2. **Next, let's find the "dimension" of the moment of inertia (I).**
* The moment of inertia tells us how an object's mass is distributed around a rotation axis, making it harder or easier to spin. A simple way to think about it is like mass (M) multiplied by distance squared (L²).
* So, the dimension of moment of inertia (I) is [M L²].

3. **Now, we need to find the dimension of the ratio: Planck's constant divided by moment of inertia (h/I).**
* Ratio = (Dimension of h) / (Dimension of I)
* Ratio = [M L² T⁻¹] / [M L²]
* Look! We have [M] on the top and [M] on the bottom, so they cancel out! (M/M = 1).
* We also have [L²] on the top and [L²] on the bottom, so they cancel out too! (L²/L² = 1).
* What's left? Just [T⁻¹]!

4. **Finally, let's check which of the given options has the dimension [T⁻¹].**
* (A) Time: Its dimension is [T].
* (B) Frequency: Frequency is like "cycles per second," so it's 1 divided by time. Its dimension is [T⁻¹]. This matches what we found!
* (C) Angular momentum: This is like moment of inertia times angular velocity. Its dimension would be [M L²] × [T⁻¹] = [M L² T⁻¹]. (Interestingly, this is the same as Planck's constant itself!).
* (D) Velocity: This is distance divided by time. Its dimension is [L T⁻¹].

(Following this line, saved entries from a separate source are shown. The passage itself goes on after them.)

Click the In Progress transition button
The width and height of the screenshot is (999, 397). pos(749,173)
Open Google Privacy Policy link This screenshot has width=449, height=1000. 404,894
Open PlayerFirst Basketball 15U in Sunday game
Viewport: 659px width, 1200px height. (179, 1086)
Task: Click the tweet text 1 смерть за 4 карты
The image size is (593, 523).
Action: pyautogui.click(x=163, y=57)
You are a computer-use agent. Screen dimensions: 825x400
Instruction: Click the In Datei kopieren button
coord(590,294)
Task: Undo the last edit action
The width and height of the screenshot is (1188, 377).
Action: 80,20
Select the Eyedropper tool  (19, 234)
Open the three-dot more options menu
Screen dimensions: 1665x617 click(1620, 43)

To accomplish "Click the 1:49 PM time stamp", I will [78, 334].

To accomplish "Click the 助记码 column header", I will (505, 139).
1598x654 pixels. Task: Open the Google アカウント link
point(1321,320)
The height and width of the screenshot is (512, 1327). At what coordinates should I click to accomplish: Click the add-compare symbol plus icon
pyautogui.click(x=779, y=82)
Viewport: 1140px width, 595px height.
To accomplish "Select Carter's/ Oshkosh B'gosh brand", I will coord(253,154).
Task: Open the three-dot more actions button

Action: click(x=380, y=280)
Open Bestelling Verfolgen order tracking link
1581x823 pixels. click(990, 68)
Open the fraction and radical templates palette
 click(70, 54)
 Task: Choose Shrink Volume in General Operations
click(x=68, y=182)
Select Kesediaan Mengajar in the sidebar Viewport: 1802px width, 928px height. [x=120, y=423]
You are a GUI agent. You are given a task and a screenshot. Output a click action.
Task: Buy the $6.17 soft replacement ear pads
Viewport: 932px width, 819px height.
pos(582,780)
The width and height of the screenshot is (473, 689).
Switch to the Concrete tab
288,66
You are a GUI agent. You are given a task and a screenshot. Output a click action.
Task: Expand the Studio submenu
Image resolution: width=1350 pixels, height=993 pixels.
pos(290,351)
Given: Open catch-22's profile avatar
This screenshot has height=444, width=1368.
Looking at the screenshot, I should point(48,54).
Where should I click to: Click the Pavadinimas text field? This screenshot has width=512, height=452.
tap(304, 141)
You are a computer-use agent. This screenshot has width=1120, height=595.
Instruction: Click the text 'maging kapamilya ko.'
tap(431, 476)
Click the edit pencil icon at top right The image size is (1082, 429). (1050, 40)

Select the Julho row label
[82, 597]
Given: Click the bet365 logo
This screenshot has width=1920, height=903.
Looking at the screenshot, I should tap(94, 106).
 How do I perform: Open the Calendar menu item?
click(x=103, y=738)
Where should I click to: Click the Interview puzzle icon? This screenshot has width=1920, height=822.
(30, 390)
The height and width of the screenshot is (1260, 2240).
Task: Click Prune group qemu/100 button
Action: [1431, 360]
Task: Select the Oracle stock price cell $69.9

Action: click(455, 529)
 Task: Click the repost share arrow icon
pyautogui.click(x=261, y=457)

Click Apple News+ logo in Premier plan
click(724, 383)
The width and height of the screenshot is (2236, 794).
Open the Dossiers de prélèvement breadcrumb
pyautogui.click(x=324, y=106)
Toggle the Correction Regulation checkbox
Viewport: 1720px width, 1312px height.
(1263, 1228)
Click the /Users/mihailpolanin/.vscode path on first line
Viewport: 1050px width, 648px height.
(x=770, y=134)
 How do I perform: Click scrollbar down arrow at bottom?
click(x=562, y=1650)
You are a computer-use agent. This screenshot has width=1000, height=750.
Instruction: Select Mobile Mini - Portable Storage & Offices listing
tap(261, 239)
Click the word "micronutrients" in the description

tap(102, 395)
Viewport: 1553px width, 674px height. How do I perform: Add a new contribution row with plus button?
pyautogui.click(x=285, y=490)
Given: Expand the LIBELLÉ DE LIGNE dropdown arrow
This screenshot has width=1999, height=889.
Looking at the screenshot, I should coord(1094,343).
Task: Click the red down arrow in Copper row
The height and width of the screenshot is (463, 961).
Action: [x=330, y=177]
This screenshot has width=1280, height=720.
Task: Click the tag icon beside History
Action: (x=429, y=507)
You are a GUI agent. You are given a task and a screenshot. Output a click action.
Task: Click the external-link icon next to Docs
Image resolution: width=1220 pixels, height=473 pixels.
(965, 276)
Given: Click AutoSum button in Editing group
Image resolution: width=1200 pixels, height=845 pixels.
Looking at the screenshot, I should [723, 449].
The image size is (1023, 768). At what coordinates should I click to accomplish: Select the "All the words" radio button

Since our calculated dimension [T⁻¹] matches the dimension of Frequency, the answer is (B).

Alternative answer

Answer: (B) Frequency Explain
This is a question about dimensional analysis in physics. It's like figuring out what kind of "stuff" a measurement is made of, like length, mass, or time! . The solving step is:

First, I need to figure out the "dimensions" of Planck's constant (h) and moment of inertia (I).
1. **Planck's Constant (h):** I know from my physics class that energy (E) is equal to Planck's constant times frequency (f), so E = hf. That means h = E/f.
* Energy's dimensions are [Mass × Length² × Time⁻²] (like from 1/2 mv² or force × distance).
* Frequency's dimension is [Time⁻¹] (because it's cycles per second, or 1/Time).
* So, the dimension of h is [Mass × Length² × Time⁻²] / [Time⁻¹] = [Mass × Length² × Time⁻¹].

2. **Moment of Inertia (I):** This one is simpler! Moment of inertia for a simple mass is like mass times radius squared (m r²).
* Mass's dimension is [Mass].
* Radius (a length) squared is [Length²].
* So, the dimension of I is [Mass × Length²].

3. **Ratio of h and I:** Now I just need to divide the dimensions I found:
* Dimension of (h/I) = ([Mass × Length² × Time⁻¹]) / ([Mass × Length²])
* The [Mass] cancels out, and the [Length²] cancels out.
* What's left is [Time⁻¹].

4. **Compare with Options:**
* (A) Time has dimension [Time].
* (B) Frequency has dimension [Time⁻¹] (because frequency is 1/Time).
* (C) Angular momentum has dimension [Mass × Length² × Time⁻¹] (the same as Planck's constant!).
* (D) Velocity has dimension [Length × Time⁻¹].

Since the dimension of h/I is [Time⁻¹], it matches the dimension of Frequency!